I paint the flowers as though photography doesn’t exist. And there’s no deliberate plan, I don’t have a strategy for singling out some of the flowers and subordinating others. It does tend to work out that way at first, but the plan — if there is one — is subliminal. I use the bee plan: I flit from flower to flower.
I just pick a starting point and begin describing locations and shapes. Afterwards my attention goes willy nilly where it will.
I’ve taken lots of photographs — and may take even more since the photographs are like free flowers (and you never know when you’ll need some flowers). But this direct, unscripted connection to the flowers painted from life is wonderful. From the various studies, I’ll later choose whatever seems best, and those arrangements will become the bouquet that goes into the big painting. I keep painting until the flowers wilt (or I do).
I’ve never done a painting in quite this way before so it’s intriguing. It’s also emotionally satisfying. I contemplate all the objects separately, getting to know them, before combining them into the big scene.
So there’s a question of light — what will be the lighting of the final picture? Will it be specific and generalized, both at once? I’ve been puzzling over the topic a bit. I would offer that approach as characteristic of how my big hero Pierre Bonnard worked. He made a compositional study of his painting motif, one where the objects are lit from behind by the window. That’s the specific part. But afterwards he painted it from imagination and memory, perhaps also by reference to a few drawings (not many, not nearly so many as I make). And he got a consistent seeming image without obsession over whether the particular features were actually like the thing he had observed. And indeed his paintings create a realm of brilliant, dreamlike pseudo-reality.
Here’s one of his studies for the painting that I’m emulating:

Bonnard’s gouache drawing measures a precious 6 x 4 inches (it’s reproduced on page 138 of the Met’s “Pierre Bonnard: The Late Still lifes and Interiors”).

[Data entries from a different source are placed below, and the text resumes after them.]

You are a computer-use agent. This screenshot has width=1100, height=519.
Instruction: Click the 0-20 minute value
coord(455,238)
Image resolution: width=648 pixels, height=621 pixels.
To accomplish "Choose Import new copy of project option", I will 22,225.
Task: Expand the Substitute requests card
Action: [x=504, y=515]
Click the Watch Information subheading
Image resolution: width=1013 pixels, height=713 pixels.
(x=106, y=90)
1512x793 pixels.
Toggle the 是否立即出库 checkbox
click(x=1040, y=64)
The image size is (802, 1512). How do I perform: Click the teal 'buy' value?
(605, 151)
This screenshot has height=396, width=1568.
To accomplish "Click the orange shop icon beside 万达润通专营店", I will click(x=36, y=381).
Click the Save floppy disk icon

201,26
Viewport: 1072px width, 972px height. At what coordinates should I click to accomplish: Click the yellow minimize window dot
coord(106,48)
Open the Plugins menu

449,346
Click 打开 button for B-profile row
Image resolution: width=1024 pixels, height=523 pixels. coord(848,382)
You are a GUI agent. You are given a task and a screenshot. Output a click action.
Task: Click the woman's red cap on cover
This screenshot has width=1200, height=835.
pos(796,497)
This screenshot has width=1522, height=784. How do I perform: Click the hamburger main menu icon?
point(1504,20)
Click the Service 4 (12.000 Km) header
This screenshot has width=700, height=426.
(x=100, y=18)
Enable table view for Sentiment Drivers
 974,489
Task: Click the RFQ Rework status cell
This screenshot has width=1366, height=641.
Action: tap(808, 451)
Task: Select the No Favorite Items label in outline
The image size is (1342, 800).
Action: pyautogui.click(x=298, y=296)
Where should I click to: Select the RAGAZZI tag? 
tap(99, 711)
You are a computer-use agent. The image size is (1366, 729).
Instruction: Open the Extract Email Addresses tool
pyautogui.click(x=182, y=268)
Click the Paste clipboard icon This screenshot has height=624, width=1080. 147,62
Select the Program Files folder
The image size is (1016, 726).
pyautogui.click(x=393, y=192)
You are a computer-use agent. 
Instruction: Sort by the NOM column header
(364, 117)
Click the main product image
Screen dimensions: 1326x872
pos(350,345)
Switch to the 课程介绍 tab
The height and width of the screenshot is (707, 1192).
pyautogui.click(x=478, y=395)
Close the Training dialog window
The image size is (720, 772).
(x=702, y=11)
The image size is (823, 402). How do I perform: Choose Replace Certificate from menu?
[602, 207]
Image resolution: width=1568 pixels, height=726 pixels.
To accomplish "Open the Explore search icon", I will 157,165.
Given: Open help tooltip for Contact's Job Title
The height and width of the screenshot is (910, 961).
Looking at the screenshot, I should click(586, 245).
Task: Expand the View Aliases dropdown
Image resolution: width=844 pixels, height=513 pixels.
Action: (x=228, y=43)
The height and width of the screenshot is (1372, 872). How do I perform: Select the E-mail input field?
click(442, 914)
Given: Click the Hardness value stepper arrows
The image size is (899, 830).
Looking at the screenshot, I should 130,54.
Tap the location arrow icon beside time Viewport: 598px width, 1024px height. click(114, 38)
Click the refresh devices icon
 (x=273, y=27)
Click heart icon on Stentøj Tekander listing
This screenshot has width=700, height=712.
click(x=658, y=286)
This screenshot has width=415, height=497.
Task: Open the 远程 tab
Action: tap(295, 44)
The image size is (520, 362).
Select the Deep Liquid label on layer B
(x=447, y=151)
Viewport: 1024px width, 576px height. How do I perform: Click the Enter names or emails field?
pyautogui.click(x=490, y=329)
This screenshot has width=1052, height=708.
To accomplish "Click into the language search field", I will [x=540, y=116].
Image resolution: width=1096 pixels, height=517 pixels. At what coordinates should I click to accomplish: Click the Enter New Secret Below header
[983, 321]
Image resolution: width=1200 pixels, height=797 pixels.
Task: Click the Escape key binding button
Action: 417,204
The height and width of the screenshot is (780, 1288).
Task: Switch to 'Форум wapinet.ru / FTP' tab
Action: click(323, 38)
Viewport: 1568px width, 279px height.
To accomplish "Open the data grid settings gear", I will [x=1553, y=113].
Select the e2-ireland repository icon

And my oil study in-the-works above measures 24 x 18 inches.
I worked on the study during the day and at night. I noticed only a few really significant differences in lighting (places where shadows fell in one instance and not in the other). Since I can work on the painting effectively enough no matter the light, I am guessing that I don’t need to be especially scrupulous about lighting in the painting itself.
The blue at the top doesn’t relate to the large painting I have planned because actually there’s a second, smaller intermediate painting for which I plan to use the bouquet. That picture has a blue background so I’ve used blue here. But my large, Bonnard inspired painting will have a window behind the flowers thus a surrounding of mostly greens — from the window I found with a view of trees that I found, that I will have found when my “window shopping” is completed.